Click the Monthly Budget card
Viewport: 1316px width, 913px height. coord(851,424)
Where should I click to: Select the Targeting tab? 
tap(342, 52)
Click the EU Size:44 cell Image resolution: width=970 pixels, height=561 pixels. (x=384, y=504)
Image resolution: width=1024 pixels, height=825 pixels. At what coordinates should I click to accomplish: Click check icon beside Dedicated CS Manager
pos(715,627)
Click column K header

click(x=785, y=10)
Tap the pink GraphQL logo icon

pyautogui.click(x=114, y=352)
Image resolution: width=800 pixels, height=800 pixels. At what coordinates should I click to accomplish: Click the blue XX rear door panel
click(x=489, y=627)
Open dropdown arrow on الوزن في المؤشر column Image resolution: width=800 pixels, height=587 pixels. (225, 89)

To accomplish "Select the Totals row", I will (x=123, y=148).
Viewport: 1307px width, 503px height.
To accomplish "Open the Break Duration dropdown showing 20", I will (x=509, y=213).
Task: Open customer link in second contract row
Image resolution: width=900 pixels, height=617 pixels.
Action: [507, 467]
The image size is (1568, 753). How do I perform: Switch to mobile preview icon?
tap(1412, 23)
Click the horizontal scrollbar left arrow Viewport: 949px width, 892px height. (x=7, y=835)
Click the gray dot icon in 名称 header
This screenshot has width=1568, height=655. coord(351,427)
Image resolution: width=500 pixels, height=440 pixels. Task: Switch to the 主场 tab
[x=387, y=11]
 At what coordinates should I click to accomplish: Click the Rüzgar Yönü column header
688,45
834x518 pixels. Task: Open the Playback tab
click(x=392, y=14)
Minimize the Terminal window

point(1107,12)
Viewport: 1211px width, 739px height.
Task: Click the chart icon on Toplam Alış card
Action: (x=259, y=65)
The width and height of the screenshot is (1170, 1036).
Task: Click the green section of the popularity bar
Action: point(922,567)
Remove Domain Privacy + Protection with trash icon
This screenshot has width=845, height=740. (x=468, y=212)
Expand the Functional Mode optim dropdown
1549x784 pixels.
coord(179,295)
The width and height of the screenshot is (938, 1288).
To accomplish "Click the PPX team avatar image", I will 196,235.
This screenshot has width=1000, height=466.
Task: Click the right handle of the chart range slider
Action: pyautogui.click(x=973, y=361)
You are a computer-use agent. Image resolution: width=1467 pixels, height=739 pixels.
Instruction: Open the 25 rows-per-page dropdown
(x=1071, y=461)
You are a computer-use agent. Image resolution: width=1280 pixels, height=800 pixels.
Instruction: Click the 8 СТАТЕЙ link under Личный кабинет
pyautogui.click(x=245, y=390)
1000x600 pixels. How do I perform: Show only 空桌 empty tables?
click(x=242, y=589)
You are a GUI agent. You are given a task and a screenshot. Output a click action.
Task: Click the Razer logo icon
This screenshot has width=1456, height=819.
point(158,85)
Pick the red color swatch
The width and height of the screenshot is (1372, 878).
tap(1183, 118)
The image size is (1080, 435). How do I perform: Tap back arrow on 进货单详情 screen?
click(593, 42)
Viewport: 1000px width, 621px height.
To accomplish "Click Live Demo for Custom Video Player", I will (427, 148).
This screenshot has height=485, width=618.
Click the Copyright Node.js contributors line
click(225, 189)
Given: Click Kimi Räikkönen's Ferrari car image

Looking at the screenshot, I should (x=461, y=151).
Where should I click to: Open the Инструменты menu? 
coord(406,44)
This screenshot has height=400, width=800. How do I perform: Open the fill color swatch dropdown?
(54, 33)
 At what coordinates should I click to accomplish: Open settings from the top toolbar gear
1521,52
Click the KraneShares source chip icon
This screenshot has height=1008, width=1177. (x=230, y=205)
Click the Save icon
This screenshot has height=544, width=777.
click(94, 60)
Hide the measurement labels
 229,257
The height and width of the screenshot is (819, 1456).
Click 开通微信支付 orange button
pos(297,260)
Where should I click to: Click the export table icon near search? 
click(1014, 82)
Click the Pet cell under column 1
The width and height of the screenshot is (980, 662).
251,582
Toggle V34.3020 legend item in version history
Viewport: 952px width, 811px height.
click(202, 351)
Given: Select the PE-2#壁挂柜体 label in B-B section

_ _ _

• **The problem**: Copy the material above line for line, exactly as it appears.

• **Task solution**:
Click the Monthly Budget card
Viewport: 1316px width, 913px height. coord(851,424)
Where should I click to: Select the Targeting tab? 
tap(342, 52)
Click the EU Size:44 cell Image resolution: width=970 pixels, height=561 pixels. (x=384, y=504)
Image resolution: width=1024 pixels, height=825 pixels. At what coordinates should I click to accomplish: Click check icon beside Dedicated CS Manager
pos(715,627)
Click column K header

click(x=785, y=10)
Tap the pink GraphQL logo icon

pyautogui.click(x=114, y=352)
Image resolution: width=800 pixels, height=800 pixels. At what coordinates should I click to accomplish: Click the blue XX rear door panel
click(x=489, y=627)
Open dropdown arrow on الوزن في المؤشر column Image resolution: width=800 pixels, height=587 pixels. (225, 89)

To accomplish "Select the Totals row", I will (x=123, y=148).
Viewport: 1307px width, 503px height.
To accomplish "Open the Break Duration dropdown showing 20", I will (x=509, y=213).
Task: Open customer link in second contract row
Image resolution: width=900 pixels, height=617 pixels.
Action: [507, 467]
The image size is (1568, 753). How do I perform: Switch to mobile preview icon?
tap(1412, 23)
Click the horizontal scrollbar left arrow Viewport: 949px width, 892px height. (x=7, y=835)
Click the gray dot icon in 名称 header
This screenshot has width=1568, height=655. coord(351,427)
Image resolution: width=500 pixels, height=440 pixels. Task: Switch to the 主场 tab
[x=387, y=11]
 At what coordinates should I click to accomplish: Click the Rüzgar Yönü column header
688,45
834x518 pixels. Task: Open the Playback tab
click(x=392, y=14)
Minimize the Terminal window

point(1107,12)
Viewport: 1211px width, 739px height.
Task: Click the chart icon on Toplam Alış card
Action: (x=259, y=65)
The width and height of the screenshot is (1170, 1036).
Task: Click the green section of the popularity bar
Action: point(922,567)
Remove Domain Privacy + Protection with trash icon
This screenshot has width=845, height=740. (x=468, y=212)
Expand the Functional Mode optim dropdown
1549x784 pixels.
coord(179,295)
The width and height of the screenshot is (938, 1288).
To accomplish "Click the PPX team avatar image", I will 196,235.
This screenshot has width=1000, height=466.
Task: Click the right handle of the chart range slider
Action: pyautogui.click(x=973, y=361)
You are a computer-use agent. Image resolution: width=1467 pixels, height=739 pixels.
Instruction: Open the 25 rows-per-page dropdown
(x=1071, y=461)
You are a computer-use agent. Image resolution: width=1280 pixels, height=800 pixels.
Instruction: Click the 8 СТАТЕЙ link under Личный кабинет
pyautogui.click(x=245, y=390)
1000x600 pixels. How do I perform: Show only 空桌 empty tables?
click(x=242, y=589)
You are a GUI agent. You are given a task and a screenshot. Output a click action.
Task: Click the Razer logo icon
This screenshot has width=1456, height=819.
point(158,85)
Pick the red color swatch
The width and height of the screenshot is (1372, 878).
tap(1183, 118)
The image size is (1080, 435). How do I perform: Tap back arrow on 进货单详情 screen?
click(593, 42)
Viewport: 1000px width, 621px height.
To accomplish "Click Live Demo for Custom Video Player", I will (427, 148).
This screenshot has height=485, width=618.
Click the Copyright Node.js contributors line
click(225, 189)
Given: Click Kimi Räikkönen's Ferrari car image

Looking at the screenshot, I should (x=461, y=151).
Where should I click to: Open the Инструменты menu? 
coord(406,44)
This screenshot has height=400, width=800. How do I perform: Open the fill color swatch dropdown?
(54, 33)
 At what coordinates should I click to accomplish: Open settings from the top toolbar gear
1521,52
Click the KraneShares source chip icon
This screenshot has height=1008, width=1177. (x=230, y=205)
Click the Save icon
This screenshot has height=544, width=777.
click(94, 60)
Hide the measurement labels
 229,257
The height and width of the screenshot is (819, 1456).
Click 开通微信支付 orange button
pos(297,260)
Where should I click to: Click the export table icon near search? 
click(1014, 82)
Click the Pet cell under column 1
The width and height of the screenshot is (980, 662).
251,582
Toggle V34.3020 legend item in version history
Viewport: 952px width, 811px height.
click(202, 351)
Given: Select the PE-2#壁挂柜体 label in B-B section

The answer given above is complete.